= Problem statement =
Please output the whole listing below exactly as it is.

= Data extract =
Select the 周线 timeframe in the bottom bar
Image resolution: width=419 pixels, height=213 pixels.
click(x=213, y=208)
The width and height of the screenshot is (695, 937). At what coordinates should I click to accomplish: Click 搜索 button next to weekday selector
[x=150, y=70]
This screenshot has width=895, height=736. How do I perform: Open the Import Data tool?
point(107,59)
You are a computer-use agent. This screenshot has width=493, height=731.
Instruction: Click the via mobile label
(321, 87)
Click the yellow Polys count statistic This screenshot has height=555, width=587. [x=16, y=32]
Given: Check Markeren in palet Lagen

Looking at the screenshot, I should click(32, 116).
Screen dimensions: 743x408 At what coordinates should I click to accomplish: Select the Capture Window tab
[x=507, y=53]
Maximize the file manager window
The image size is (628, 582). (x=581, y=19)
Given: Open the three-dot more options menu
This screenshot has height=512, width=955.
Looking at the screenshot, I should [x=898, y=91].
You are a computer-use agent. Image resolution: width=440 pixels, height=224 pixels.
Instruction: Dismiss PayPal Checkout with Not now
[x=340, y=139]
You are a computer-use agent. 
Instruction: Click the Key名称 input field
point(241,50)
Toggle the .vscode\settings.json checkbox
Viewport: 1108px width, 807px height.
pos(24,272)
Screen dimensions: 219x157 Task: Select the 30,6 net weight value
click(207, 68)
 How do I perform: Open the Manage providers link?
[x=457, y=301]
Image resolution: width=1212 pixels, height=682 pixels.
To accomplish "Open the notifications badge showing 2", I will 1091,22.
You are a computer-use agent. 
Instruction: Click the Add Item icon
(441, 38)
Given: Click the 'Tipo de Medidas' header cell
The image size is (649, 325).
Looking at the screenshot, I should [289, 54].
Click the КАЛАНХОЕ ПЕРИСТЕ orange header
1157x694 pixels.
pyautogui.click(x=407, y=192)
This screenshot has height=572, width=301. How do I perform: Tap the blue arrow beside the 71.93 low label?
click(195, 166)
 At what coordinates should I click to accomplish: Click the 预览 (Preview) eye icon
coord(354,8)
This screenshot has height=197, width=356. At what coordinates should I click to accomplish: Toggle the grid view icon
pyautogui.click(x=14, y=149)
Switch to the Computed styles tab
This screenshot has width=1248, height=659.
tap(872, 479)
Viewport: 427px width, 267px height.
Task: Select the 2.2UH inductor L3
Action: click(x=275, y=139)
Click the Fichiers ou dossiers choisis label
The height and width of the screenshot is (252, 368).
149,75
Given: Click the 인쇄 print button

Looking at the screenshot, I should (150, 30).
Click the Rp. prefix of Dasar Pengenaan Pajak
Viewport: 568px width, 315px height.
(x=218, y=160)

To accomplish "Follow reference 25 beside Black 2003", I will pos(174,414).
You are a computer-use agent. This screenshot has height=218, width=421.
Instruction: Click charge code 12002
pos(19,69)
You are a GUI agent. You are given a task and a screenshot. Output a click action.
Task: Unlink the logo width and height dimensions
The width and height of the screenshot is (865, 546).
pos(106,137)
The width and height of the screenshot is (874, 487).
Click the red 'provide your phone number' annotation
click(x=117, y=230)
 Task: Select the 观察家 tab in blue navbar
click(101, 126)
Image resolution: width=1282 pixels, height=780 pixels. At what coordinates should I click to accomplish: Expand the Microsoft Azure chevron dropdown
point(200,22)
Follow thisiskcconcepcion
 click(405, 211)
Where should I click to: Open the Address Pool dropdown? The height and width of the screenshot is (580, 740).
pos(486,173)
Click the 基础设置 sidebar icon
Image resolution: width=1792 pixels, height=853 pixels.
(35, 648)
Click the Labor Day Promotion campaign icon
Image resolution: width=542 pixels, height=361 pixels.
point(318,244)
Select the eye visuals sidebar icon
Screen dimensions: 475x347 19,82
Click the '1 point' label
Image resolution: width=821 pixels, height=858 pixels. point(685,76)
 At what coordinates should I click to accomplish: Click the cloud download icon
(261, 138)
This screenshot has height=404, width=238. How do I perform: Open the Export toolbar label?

= Solved exercise =
Select the 周线 timeframe in the bottom bar
Image resolution: width=419 pixels, height=213 pixels.
click(x=213, y=208)
The width and height of the screenshot is (695, 937). At what coordinates should I click to accomplish: Click 搜索 button next to weekday selector
[x=150, y=70]
This screenshot has width=895, height=736. How do I perform: Open the Import Data tool?
point(107,59)
You are a computer-use agent. This screenshot has width=493, height=731.
Instruction: Click the via mobile label
(321, 87)
Click the yellow Polys count statistic This screenshot has height=555, width=587. [x=16, y=32]
Given: Check Markeren in palet Lagen

Looking at the screenshot, I should click(32, 116).
Screen dimensions: 743x408 At what coordinates should I click to accomplish: Select the Capture Window tab
[x=507, y=53]
Maximize the file manager window
The image size is (628, 582). (x=581, y=19)
Given: Open the three-dot more options menu
This screenshot has height=512, width=955.
Looking at the screenshot, I should [x=898, y=91].
You are a computer-use agent. Image resolution: width=440 pixels, height=224 pixels.
Instruction: Dismiss PayPal Checkout with Not now
[x=340, y=139]
You are a computer-use agent. 
Instruction: Click the Key名称 input field
point(241,50)
Toggle the .vscode\settings.json checkbox
Viewport: 1108px width, 807px height.
pos(24,272)
Screen dimensions: 219x157 Task: Select the 30,6 net weight value
click(207, 68)
 How do I perform: Open the Manage providers link?
[x=457, y=301]
Image resolution: width=1212 pixels, height=682 pixels.
To accomplish "Open the notifications badge showing 2", I will 1091,22.
You are a computer-use agent. 
Instruction: Click the Add Item icon
(441, 38)
Given: Click the 'Tipo de Medidas' header cell
The image size is (649, 325).
Looking at the screenshot, I should [289, 54].
Click the КАЛАНХОЕ ПЕРИСТЕ orange header
1157x694 pixels.
pyautogui.click(x=407, y=192)
This screenshot has height=572, width=301. How do I perform: Tap the blue arrow beside the 71.93 low label?
click(195, 166)
 At what coordinates should I click to accomplish: Click the 预览 (Preview) eye icon
coord(354,8)
This screenshot has height=197, width=356. At what coordinates should I click to accomplish: Toggle the grid view icon
pyautogui.click(x=14, y=149)
Switch to the Computed styles tab
This screenshot has width=1248, height=659.
tap(872, 479)
Viewport: 427px width, 267px height.
Task: Select the 2.2UH inductor L3
Action: click(x=275, y=139)
Click the Fichiers ou dossiers choisis label
The height and width of the screenshot is (252, 368).
149,75
Given: Click the 인쇄 print button

Looking at the screenshot, I should (150, 30).
Click the Rp. prefix of Dasar Pengenaan Pajak
Viewport: 568px width, 315px height.
(x=218, y=160)

To accomplish "Follow reference 25 beside Black 2003", I will pos(174,414).
You are a computer-use agent. This screenshot has height=218, width=421.
Instruction: Click charge code 12002
pos(19,69)
You are a GUI agent. You are given a task and a screenshot. Output a click action.
Task: Unlink the logo width and height dimensions
The width and height of the screenshot is (865, 546).
pos(106,137)
The width and height of the screenshot is (874, 487).
Click the red 'provide your phone number' annotation
click(x=117, y=230)
 Task: Select the 观察家 tab in blue navbar
click(101, 126)
Image resolution: width=1282 pixels, height=780 pixels. At what coordinates should I click to accomplish: Expand the Microsoft Azure chevron dropdown
point(200,22)
Follow thisiskcconcepcion
 click(405, 211)
Where should I click to: Open the Address Pool dropdown? The height and width of the screenshot is (580, 740).
pos(486,173)
Click the 基础设置 sidebar icon
Image resolution: width=1792 pixels, height=853 pixels.
(35, 648)
Click the Labor Day Promotion campaign icon
Image resolution: width=542 pixels, height=361 pixels.
point(318,244)
Select the eye visuals sidebar icon
Screen dimensions: 475x347 19,82
Click the '1 point' label
Image resolution: width=821 pixels, height=858 pixels. point(685,76)
 At what coordinates should I click to accomplish: Click the cloud download icon
(261, 138)
This screenshot has height=404, width=238. How do I perform: Open the Export toolbar label?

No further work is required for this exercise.